Directions for this task
Return all the lines below in which the string "legend" appears.
++++ Exercise data
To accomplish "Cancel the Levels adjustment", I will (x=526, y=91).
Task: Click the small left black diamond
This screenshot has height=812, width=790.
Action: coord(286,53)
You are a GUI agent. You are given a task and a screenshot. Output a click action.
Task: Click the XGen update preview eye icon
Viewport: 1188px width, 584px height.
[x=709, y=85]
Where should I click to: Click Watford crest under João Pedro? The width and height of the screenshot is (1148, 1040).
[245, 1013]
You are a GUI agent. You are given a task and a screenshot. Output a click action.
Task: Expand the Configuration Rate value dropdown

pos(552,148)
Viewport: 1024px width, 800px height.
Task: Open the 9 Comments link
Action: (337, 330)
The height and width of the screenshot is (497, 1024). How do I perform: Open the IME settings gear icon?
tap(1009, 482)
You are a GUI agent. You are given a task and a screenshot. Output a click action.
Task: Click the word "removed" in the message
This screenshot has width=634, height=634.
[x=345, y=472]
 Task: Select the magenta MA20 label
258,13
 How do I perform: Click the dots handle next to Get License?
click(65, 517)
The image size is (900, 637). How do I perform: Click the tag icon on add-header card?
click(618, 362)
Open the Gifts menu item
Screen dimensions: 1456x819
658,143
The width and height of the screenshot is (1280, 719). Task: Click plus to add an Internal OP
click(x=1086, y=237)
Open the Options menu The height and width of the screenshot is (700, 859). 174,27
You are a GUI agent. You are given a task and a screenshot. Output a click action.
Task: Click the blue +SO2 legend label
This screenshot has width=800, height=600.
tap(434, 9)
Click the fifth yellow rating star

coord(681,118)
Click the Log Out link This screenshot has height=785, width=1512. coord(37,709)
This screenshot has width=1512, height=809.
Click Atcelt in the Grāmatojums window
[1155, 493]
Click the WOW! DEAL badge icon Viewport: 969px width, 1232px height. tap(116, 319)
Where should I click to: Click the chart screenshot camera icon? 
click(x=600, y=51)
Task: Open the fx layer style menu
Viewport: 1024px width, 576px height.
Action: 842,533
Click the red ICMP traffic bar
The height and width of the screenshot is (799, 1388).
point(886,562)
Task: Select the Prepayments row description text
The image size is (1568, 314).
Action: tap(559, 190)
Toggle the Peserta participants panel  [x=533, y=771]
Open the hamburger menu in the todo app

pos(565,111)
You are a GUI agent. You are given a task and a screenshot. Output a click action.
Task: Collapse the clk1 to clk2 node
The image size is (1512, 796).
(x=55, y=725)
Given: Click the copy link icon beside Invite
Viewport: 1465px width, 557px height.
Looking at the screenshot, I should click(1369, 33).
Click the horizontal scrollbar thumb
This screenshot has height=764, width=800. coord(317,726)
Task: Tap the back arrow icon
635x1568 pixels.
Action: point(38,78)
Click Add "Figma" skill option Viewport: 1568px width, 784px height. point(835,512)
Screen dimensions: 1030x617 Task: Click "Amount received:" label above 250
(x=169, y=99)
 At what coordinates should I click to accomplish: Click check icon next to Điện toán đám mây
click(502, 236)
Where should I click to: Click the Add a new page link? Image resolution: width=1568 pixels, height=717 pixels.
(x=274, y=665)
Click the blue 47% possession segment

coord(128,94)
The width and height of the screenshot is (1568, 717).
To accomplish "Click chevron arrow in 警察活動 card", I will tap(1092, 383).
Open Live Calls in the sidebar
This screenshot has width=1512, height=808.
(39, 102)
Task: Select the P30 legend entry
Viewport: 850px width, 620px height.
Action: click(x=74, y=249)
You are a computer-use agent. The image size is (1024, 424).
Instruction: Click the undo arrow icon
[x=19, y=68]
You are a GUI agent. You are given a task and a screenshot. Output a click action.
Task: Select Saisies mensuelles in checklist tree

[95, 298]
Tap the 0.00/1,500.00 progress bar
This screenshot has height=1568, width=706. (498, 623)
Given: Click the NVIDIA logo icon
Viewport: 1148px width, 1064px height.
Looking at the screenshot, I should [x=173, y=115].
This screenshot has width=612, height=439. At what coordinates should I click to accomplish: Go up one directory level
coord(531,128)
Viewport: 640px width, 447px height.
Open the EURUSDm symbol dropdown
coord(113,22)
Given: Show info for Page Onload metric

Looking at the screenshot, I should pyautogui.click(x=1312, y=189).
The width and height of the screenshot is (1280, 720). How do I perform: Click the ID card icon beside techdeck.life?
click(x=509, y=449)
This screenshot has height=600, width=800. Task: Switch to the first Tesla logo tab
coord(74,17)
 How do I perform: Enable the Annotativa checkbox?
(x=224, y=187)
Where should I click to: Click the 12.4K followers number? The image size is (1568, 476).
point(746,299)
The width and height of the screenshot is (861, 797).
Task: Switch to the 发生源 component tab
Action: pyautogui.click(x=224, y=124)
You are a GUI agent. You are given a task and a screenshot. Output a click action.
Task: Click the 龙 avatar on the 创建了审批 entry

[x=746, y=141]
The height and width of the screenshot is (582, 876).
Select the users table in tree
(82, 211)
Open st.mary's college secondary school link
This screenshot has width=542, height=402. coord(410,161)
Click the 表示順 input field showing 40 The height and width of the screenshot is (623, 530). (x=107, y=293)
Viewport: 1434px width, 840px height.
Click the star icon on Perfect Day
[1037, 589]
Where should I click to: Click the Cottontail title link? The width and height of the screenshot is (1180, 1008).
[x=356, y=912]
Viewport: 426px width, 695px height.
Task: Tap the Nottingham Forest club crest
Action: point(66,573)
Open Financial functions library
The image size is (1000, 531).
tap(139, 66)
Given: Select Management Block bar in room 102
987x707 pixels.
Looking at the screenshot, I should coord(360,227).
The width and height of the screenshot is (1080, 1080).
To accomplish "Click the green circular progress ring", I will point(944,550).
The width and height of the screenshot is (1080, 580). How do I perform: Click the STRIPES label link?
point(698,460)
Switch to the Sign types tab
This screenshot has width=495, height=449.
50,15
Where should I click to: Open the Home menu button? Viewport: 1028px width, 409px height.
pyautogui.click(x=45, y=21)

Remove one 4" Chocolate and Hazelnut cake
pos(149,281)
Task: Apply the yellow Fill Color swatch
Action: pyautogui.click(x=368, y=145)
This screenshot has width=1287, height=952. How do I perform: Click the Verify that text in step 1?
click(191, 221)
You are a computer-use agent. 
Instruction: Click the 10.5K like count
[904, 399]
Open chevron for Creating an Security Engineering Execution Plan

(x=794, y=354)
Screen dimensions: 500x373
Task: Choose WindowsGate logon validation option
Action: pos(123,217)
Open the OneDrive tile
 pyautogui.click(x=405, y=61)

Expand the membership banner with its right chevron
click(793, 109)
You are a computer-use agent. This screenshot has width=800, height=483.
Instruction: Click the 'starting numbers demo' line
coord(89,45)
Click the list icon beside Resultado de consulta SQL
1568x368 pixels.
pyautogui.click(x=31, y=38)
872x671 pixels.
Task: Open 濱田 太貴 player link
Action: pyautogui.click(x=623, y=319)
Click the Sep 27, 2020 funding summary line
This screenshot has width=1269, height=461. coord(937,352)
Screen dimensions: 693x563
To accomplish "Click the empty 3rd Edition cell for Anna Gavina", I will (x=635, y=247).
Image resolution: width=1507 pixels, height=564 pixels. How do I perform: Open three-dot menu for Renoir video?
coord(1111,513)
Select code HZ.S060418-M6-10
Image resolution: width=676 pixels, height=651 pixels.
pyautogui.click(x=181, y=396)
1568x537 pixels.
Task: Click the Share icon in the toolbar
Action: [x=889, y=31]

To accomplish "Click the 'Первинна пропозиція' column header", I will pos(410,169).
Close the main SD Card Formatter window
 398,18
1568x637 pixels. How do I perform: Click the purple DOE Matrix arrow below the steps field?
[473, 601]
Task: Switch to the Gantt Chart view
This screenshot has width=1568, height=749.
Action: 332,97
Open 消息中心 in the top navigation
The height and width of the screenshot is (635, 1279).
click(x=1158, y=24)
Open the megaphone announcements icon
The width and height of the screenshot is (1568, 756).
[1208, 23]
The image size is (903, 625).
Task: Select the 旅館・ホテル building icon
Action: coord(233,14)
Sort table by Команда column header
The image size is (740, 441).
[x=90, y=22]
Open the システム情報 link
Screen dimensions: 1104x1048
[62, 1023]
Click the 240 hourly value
++++++++
The answer
Task: Click the blue +SO2 legend label
Task: Select the P30 legend entry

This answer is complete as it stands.